Очень тщательно, точно, не прерываемый Эмили, Джек пересказал события вчерашней ночи с того самого момента, как они ушли с приема, и до прихода домой, когда они плотно заперли за собой двери, отгородившись от улицы с ее насилием и страхами.
Горничная принесла еще одну чашку. Эмили налила чай, и Питт стал понемногу отхлебывать, внимательно слушая рассказ. Наконец он поставил чашку на стол и, нахмурившись, взглянул на Джека.
– Ты уверен, что не упустил ни одной подробности?
Джек посмотрел на Эмили.
– Ничего, – ответила она, – он точно обо всем рассказал.
– А кто был человек, пришедший тебе на помощь? – Томас перевел взгляд с Эмили на Джека и обратно.
– Не знаю, – поспешно ответила Эмили, – я ведь не спросила, как его зовут, и сама тоже не представилась.
– А вы узнали бы его, если бы опять с ним встретились?
– Возможно, – на этот раз ответил Джек. – Хотя не уверен. Улица была очень плохо освещена, а я – довольно сильно потрясен всем случившимся. Надо еще учесть, что и одет он был не так, как полагается, когда с кем-нибудь знакомишься.
– А как вы были одеты?
– Во фраке и белой рубашке, как полагается для приема, – пожал плечами Джек. – Пальто на мне не было, потому что вечер был теплый. – Он взглянул на жену. – А Эмили была в темно-зеленом вечернем туалете, но на ней был плащ с капюшоном, накинутым на голову.
– Он мог бы узнать тебя? – задумчиво спросил Питт.
Эмили покачала головой.
– Прежде я его, насколько мне помнится, никогда не встречала. Так почему же он должен узнать меня? Я не баллотируюсь в члены парламента. – Она усиленно затрясла головой. – Нет, нет, я какое-то время лежала на земле, но, когда он помогал Джеку, я встала, но смотрела только на Джека. Не думаю, чтобы я хоть раз внимательно взглянула на этого человека.
Питт задумался.
– Но тогда каким образом он мог узнать, кто вы такие? Вы уверены, что рядом больше никого не было?
– Потом, когда мы уже уходили, подошел еще один, – ответил Джек. – Но мы сказали ему только, что физически не пострадали.
– Подходили и другие, – прибавила Эмили. – Я ведь кричала во всю мочь.
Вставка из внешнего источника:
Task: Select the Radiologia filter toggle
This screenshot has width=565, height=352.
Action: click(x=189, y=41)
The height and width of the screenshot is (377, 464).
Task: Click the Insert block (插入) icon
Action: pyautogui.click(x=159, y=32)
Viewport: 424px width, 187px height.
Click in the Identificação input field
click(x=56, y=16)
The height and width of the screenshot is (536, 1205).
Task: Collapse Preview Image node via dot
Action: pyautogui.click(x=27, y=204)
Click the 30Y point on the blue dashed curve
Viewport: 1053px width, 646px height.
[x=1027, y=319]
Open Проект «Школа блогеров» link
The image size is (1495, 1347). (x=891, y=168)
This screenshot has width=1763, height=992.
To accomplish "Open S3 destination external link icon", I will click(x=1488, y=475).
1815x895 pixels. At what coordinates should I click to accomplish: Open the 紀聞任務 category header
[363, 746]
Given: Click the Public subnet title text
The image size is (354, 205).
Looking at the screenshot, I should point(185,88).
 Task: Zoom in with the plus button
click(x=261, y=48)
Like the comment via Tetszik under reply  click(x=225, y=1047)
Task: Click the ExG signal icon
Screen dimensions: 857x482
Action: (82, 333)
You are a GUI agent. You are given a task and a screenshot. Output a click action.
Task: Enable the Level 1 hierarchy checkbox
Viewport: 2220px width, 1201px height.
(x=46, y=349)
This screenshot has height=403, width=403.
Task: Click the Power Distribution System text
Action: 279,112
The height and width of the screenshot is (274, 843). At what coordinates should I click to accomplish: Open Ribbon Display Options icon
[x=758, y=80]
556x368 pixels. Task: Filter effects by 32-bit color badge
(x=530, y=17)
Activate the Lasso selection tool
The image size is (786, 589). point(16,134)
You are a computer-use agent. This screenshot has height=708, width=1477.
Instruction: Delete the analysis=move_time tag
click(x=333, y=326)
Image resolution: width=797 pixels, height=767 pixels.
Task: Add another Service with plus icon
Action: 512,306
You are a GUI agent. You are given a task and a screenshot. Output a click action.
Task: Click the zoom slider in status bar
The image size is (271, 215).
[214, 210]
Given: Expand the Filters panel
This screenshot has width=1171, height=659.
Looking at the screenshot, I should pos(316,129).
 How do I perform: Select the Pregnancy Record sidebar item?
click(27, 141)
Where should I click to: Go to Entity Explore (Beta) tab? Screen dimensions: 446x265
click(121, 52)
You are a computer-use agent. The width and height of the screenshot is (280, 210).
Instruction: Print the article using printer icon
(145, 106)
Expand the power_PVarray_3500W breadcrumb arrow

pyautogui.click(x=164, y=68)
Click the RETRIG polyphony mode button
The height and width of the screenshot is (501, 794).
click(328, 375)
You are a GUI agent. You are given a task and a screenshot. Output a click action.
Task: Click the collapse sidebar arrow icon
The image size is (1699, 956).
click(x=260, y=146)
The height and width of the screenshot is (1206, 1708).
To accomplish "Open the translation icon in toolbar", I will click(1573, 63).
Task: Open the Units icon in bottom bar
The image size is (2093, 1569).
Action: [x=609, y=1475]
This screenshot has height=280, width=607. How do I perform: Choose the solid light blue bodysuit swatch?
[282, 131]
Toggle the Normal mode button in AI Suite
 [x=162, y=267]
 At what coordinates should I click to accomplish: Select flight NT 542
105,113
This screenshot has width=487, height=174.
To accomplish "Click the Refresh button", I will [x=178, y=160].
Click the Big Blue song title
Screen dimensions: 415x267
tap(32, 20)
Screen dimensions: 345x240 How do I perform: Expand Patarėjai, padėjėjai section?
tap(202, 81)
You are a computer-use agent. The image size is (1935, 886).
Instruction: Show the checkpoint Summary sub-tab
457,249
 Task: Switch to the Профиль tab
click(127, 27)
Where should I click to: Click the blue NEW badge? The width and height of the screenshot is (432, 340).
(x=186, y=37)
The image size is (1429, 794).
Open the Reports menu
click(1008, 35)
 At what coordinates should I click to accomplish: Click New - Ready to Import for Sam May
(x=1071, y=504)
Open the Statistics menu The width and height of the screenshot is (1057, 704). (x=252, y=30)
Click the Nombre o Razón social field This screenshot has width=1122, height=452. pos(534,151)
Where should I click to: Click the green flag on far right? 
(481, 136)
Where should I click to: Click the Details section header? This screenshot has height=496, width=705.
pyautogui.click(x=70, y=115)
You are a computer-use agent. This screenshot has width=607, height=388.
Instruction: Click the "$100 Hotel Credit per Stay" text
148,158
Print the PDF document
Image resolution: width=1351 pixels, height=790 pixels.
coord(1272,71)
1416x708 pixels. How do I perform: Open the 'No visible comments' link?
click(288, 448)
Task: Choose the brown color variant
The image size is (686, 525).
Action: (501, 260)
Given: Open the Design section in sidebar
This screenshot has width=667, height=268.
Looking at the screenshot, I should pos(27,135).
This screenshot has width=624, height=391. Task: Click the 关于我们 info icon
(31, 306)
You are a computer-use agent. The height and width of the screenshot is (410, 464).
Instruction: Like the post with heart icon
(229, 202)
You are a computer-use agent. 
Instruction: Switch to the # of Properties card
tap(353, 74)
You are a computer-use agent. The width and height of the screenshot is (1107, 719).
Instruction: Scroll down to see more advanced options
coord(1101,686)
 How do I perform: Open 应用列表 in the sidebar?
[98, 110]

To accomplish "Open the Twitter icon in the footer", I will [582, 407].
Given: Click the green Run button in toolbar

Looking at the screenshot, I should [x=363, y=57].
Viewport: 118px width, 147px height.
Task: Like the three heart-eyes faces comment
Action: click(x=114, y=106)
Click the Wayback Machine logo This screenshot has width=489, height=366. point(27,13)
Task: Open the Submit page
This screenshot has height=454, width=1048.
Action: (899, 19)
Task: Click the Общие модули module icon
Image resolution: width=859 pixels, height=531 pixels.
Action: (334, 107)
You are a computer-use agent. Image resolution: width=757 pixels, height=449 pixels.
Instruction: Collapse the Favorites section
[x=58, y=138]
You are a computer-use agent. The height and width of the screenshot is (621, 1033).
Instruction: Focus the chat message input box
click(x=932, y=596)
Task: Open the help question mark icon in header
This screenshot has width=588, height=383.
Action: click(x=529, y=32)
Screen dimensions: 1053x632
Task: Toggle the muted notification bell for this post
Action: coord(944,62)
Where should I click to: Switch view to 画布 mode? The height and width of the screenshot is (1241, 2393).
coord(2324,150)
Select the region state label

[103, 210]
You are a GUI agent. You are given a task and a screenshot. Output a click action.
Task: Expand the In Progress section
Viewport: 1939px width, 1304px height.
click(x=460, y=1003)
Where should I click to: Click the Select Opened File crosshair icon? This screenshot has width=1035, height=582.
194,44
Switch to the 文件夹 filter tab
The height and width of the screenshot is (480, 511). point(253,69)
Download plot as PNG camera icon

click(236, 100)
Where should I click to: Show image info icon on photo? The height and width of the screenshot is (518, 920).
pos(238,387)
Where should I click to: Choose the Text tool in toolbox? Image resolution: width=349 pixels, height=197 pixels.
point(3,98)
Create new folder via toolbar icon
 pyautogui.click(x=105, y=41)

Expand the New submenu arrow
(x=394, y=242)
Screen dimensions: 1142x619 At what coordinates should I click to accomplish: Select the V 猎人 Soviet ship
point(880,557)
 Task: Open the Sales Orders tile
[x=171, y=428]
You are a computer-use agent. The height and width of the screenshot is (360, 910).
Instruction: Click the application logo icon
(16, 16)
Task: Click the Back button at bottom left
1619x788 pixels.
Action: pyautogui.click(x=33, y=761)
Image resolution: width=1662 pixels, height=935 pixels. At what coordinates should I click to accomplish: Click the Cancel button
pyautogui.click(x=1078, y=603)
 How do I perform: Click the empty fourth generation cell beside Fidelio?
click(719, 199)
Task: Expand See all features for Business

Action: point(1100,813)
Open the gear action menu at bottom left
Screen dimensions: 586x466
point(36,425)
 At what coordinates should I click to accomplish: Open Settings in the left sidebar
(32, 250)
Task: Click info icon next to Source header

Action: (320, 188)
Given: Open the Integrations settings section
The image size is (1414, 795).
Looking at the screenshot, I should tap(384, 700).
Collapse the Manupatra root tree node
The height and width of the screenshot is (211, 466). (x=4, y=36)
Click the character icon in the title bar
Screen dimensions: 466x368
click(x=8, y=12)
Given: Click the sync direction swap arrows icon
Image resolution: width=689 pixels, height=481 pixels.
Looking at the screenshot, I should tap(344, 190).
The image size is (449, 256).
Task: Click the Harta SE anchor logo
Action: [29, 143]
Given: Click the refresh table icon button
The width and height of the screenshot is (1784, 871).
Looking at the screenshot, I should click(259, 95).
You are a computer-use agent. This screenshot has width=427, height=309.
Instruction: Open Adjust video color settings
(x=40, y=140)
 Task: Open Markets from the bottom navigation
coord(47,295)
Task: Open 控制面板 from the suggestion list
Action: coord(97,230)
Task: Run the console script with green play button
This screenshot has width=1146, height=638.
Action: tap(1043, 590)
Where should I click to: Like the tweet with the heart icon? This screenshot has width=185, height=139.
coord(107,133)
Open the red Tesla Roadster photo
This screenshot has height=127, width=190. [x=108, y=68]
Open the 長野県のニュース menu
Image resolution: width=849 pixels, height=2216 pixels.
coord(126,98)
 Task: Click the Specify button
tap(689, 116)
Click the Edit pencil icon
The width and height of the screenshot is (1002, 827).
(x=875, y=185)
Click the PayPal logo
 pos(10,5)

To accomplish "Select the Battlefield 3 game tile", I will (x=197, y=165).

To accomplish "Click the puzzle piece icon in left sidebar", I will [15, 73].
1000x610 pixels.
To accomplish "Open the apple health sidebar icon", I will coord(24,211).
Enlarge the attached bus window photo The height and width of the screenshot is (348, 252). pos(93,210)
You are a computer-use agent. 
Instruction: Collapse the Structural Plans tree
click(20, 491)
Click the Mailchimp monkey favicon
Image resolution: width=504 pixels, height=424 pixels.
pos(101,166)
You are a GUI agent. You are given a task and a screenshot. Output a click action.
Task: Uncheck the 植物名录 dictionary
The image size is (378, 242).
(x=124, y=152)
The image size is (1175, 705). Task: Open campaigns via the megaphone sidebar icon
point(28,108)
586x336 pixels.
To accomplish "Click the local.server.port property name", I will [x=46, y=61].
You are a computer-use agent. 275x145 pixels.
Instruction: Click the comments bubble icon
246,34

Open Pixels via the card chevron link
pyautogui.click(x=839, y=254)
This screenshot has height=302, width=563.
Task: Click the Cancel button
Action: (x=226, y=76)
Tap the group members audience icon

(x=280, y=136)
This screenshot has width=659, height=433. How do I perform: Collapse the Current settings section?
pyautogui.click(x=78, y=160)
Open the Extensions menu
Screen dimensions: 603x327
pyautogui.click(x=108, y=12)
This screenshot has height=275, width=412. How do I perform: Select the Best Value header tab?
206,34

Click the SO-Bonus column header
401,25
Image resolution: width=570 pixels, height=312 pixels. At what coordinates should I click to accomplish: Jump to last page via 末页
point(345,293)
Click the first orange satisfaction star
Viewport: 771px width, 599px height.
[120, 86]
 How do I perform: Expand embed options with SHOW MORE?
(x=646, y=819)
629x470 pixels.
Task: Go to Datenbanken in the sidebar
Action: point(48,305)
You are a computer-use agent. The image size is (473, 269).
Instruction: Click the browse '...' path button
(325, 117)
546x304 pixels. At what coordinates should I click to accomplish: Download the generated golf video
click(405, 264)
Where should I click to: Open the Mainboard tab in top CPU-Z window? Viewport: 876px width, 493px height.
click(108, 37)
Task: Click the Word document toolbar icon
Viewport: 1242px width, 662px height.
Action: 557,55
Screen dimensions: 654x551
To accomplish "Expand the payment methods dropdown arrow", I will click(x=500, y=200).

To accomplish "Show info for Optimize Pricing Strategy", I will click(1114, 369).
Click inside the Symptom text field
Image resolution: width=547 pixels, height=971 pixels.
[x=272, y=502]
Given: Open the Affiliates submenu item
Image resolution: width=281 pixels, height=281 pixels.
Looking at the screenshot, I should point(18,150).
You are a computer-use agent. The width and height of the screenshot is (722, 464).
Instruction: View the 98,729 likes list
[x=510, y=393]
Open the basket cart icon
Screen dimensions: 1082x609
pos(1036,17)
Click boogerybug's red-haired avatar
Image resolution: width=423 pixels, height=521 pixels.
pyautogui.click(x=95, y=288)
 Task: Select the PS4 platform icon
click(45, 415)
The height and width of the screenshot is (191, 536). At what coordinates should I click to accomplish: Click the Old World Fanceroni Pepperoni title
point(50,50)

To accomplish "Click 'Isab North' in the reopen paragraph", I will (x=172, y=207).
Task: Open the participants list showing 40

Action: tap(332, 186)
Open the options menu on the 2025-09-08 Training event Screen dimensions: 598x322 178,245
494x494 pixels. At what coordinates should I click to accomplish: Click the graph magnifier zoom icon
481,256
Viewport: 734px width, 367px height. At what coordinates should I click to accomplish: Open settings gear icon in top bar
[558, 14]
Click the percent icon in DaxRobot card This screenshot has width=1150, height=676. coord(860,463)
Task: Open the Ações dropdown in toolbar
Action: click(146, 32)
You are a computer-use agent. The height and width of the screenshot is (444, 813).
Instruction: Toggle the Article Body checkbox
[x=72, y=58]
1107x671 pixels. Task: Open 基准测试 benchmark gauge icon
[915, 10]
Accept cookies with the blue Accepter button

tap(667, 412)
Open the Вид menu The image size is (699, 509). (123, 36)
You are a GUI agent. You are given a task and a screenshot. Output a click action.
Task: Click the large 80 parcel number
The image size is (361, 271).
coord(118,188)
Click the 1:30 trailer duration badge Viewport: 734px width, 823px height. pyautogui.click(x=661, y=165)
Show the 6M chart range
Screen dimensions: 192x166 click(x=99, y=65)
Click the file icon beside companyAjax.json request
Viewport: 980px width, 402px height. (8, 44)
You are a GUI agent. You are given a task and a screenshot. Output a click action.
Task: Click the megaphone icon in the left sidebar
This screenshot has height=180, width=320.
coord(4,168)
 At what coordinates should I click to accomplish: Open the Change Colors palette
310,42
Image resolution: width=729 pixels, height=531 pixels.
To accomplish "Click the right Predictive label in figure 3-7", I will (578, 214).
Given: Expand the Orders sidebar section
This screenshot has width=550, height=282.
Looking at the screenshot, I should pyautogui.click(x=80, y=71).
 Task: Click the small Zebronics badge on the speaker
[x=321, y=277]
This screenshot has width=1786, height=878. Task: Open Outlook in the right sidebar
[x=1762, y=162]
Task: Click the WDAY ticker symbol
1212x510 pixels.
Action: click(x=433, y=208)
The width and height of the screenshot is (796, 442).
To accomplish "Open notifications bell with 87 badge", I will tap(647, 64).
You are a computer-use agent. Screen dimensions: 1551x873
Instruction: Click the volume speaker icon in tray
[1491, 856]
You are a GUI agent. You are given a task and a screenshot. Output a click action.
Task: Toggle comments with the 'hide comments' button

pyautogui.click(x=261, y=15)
Думаю, что несколько человек обратили на это внимание, от всей души на это надеюсь. Я так старалась…
– Но все произошло примерно в миле от Гайд-парка, – уточнил Джек. – И мне ничего не известно об Уинтропе и мистере Арледже, к ним я никакого отношения не имел. Почему же выбор пал на меня?
– Не знаю, – совершенно обескураженно ответил Питт, и Эмили так за него расстроилась, что совсем забыла о собственном волнении.
– Джек думает, что это не обязательно Палач, – сказала она очень серьезно, – хотя у него был топор, я видела его очень ясно. Ты не думаешь, что это связано с политикой?
Томас уставился на нее долгим взглядом. Эмили смутилась. Наверное, она задала глупый вопрос.
Питт встал и поблагодарил за чай.
– Хочу разузнать, как обо всем этом стало известно Эттли, – нахмурившись, сказал он. – Пока я ничего не понимаю.
Он ожидал, что ему будет довольно трудно найти Найджела Эттли, учитывая, что избирательная кампания была в полном разгаре, но на самом деле все оказалось очень просто. Эттли был дома, рядом с Манчестер-сквер, и сразу же без долгих предварительных ожиданий принял Питта. Политик предпочел выйти к нему в коридор, а не пригласить в библиотеку или в кабинет.
– Доброе утро, суперинтендант, – сказал он отрывисто, улыбаясь и засунув руки в карманы. – Чем могу служить? Боюсь, что знаю о событиях прошлой ночи из вторых рук и ничего не могу сообщить вам, кроме того, что вы и сами можете разведать.
– Доброе утро, мистер Эттли, – ответил мрачно Питт. – Это вполне может быть и так. Однако я хотел бы услышать именно от вас о фактах, которые вы изложили в «Таймс» и с которыми, по-видимому, очень хорошо знакомы.
Эттли вздернул брови.
– В вашем голосе мне послышалась саркастическая интонация, суперинтендант. – Говоря это, он улыбнулся и стал покачиваться с носка на пятку.
Холл был прекрасно убран, в сугубо классическом стиле. Стены под самым потолком украшал древнеримский фриз. Входная дверь была все еще распахнута, и внутрь врывался яркий солнечный свет. На ступеньках подъезда стоял какой-то молодой человек, очевидно ожидая, когда Эттли обратит на него внимание.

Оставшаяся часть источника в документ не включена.